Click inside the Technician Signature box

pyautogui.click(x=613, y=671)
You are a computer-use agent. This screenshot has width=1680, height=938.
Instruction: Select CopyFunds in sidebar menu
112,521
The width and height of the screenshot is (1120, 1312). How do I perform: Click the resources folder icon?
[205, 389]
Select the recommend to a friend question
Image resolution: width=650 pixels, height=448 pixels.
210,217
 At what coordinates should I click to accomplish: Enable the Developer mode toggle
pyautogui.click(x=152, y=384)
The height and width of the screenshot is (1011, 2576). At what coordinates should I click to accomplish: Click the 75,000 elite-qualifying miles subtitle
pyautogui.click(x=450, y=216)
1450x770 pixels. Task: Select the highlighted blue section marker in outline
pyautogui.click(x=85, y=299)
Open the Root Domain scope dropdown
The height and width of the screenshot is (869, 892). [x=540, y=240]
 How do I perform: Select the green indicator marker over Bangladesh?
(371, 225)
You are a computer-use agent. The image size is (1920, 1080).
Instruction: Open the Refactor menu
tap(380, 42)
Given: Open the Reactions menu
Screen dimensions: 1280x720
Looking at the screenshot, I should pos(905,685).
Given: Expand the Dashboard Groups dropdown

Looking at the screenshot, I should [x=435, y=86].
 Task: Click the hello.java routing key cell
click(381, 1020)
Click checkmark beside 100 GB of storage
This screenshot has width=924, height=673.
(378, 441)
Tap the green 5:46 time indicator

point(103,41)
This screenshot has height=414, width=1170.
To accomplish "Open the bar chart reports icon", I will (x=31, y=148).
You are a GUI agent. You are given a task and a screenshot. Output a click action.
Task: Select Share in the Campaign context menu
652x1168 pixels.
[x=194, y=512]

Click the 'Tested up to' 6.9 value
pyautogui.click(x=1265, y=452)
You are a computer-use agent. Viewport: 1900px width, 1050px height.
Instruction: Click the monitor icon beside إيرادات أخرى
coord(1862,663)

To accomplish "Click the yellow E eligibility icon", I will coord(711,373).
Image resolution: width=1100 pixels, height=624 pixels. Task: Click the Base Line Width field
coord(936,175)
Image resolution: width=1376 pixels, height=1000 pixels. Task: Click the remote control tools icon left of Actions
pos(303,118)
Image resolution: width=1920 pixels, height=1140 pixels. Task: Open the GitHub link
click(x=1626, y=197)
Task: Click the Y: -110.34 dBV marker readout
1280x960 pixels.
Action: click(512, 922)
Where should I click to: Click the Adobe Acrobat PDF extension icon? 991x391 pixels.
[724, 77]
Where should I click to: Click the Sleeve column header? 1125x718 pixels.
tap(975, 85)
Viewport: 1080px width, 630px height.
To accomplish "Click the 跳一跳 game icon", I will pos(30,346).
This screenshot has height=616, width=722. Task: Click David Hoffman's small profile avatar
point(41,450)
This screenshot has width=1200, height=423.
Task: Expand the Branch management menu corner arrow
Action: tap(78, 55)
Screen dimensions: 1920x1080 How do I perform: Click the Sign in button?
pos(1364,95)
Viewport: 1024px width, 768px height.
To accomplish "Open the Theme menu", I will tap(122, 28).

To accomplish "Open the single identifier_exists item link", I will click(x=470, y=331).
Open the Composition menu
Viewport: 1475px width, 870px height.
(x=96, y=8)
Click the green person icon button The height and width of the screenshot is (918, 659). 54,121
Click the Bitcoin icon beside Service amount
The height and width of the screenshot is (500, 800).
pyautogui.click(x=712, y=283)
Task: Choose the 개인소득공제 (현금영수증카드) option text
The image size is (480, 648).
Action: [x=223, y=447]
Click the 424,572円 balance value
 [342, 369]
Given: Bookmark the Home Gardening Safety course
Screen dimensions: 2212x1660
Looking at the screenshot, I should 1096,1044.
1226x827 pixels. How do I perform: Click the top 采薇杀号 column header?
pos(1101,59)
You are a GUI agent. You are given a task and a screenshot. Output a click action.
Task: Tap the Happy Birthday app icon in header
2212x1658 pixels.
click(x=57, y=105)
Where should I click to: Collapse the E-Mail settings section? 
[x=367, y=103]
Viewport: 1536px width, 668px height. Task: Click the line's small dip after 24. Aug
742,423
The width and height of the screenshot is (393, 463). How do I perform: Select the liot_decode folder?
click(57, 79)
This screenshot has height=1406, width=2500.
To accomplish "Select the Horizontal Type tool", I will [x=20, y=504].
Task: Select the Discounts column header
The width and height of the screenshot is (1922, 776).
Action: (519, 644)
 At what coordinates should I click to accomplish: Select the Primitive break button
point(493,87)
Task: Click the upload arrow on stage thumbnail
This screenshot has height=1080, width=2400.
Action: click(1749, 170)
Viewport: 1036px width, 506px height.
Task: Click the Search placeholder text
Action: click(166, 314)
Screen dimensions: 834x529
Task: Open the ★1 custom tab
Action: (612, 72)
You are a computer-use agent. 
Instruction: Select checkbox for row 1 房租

◇ ◇ ◇ ◇ ◇

— Written instruction —
Rewrite all the records above, replacing every "computer-use agent" with "screen-control agent" and leaving everything else unchanged.

— Task result —
Click inside the Technician Signature box

pyautogui.click(x=613, y=671)
You are a screen-control agent. This screenshot has width=1680, height=938.
Instruction: Select CopyFunds in sidebar menu
112,521
The width and height of the screenshot is (1120, 1312). How do I perform: Click the resources folder icon?
[205, 389]
Select the recommend to a friend question
Image resolution: width=650 pixels, height=448 pixels.
210,217
 At what coordinates should I click to accomplish: Enable the Developer mode toggle
pyautogui.click(x=152, y=384)
The height and width of the screenshot is (1011, 2576). At what coordinates should I click to accomplish: Click the 75,000 elite-qualifying miles subtitle
pyautogui.click(x=450, y=216)
1450x770 pixels. Task: Select the highlighted blue section marker in outline
pyautogui.click(x=85, y=299)
Open the Root Domain scope dropdown
The height and width of the screenshot is (869, 892). [x=540, y=240]
 How do I perform: Select the green indicator marker over Bangladesh?
(371, 225)
You are a screen-control agent. The image size is (1920, 1080).
Instruction: Open the Refactor menu
tap(380, 42)
Given: Open the Reactions menu
Screen dimensions: 1280x720
Looking at the screenshot, I should pos(905,685).
Given: Expand the Dashboard Groups dropdown

Looking at the screenshot, I should [x=435, y=86].
 Task: Click the hello.java routing key cell
click(381, 1020)
Click checkmark beside 100 GB of storage
This screenshot has width=924, height=673.
(378, 441)
Tap the green 5:46 time indicator

point(103,41)
This screenshot has height=414, width=1170.
To accomplish "Open the bar chart reports icon", I will (x=31, y=148).
You are a GUI agent. You are given a task and a screenshot. Output a click action.
Task: Select Share in the Campaign context menu
652x1168 pixels.
[x=194, y=512]

Click the 'Tested up to' 6.9 value
pyautogui.click(x=1265, y=452)
You are a screen-control agent. Viewport: 1900px width, 1050px height.
Instruction: Click the monitor icon beside إيرادات أخرى
coord(1862,663)

To accomplish "Click the yellow E eligibility icon", I will coord(711,373).
Image resolution: width=1100 pixels, height=624 pixels. Task: Click the Base Line Width field
coord(936,175)
Image resolution: width=1376 pixels, height=1000 pixels. Task: Click the remote control tools icon left of Actions
pos(303,118)
Image resolution: width=1920 pixels, height=1140 pixels. Task: Open the GitHub link
click(x=1626, y=197)
Task: Click the Y: -110.34 dBV marker readout
1280x960 pixels.
Action: click(512, 922)
Where should I click to: Click the Adobe Acrobat PDF extension icon? 991x391 pixels.
[724, 77]
Where should I click to: Click the Sleeve column header? 1125x718 pixels.
tap(975, 85)
Viewport: 1080px width, 630px height.
To accomplish "Click the 跳一跳 game icon", I will pos(30,346).
This screenshot has height=616, width=722. Task: Click David Hoffman's small profile avatar
point(41,450)
This screenshot has width=1200, height=423.
Task: Expand the Branch management menu corner arrow
Action: tap(78, 55)
Screen dimensions: 1920x1080 How do I perform: Click the Sign in button?
pos(1364,95)
Viewport: 1024px width, 768px height.
To accomplish "Open the Theme menu", I will tap(122, 28).

To accomplish "Open the single identifier_exists item link", I will click(x=470, y=331).
Open the Composition menu
Viewport: 1475px width, 870px height.
(x=96, y=8)
Click the green person icon button The height and width of the screenshot is (918, 659). 54,121
Click the Bitcoin icon beside Service amount
The height and width of the screenshot is (500, 800).
pyautogui.click(x=712, y=283)
Task: Choose the 개인소득공제 (현금영수증카드) option text
The image size is (480, 648).
Action: [x=223, y=447]
Click the 424,572円 balance value
 [342, 369]
Given: Bookmark the Home Gardening Safety course
Screen dimensions: 2212x1660
Looking at the screenshot, I should 1096,1044.
1226x827 pixels. How do I perform: Click the top 采薇杀号 column header?
pos(1101,59)
You are a GUI agent. You are given a task and a screenshot. Output a click action.
Task: Tap the Happy Birthday app icon in header
2212x1658 pixels.
click(x=57, y=105)
Where should I click to: Collapse the E-Mail settings section? 
[x=367, y=103]
Viewport: 1536px width, 668px height. Task: Click the line's small dip after 24. Aug
742,423
The width and height of the screenshot is (393, 463). How do I perform: Select the liot_decode folder?
click(57, 79)
This screenshot has height=1406, width=2500.
To accomplish "Select the Horizontal Type tool", I will [x=20, y=504].
Task: Select the Discounts column header
The width and height of the screenshot is (1922, 776).
Action: (519, 644)
 At what coordinates should I click to accomplish: Select the Primitive break button
point(493,87)
Task: Click the upload arrow on stage thumbnail
This screenshot has height=1080, width=2400.
Action: click(1749, 170)
Viewport: 1036px width, 506px height.
Task: Click the Search placeholder text
Action: click(166, 314)
Screen dimensions: 834x529
Task: Open the ★1 custom tab
Action: (612, 72)
You are a screen-control agent. 
Instruction: Select checkbox for row 1 房租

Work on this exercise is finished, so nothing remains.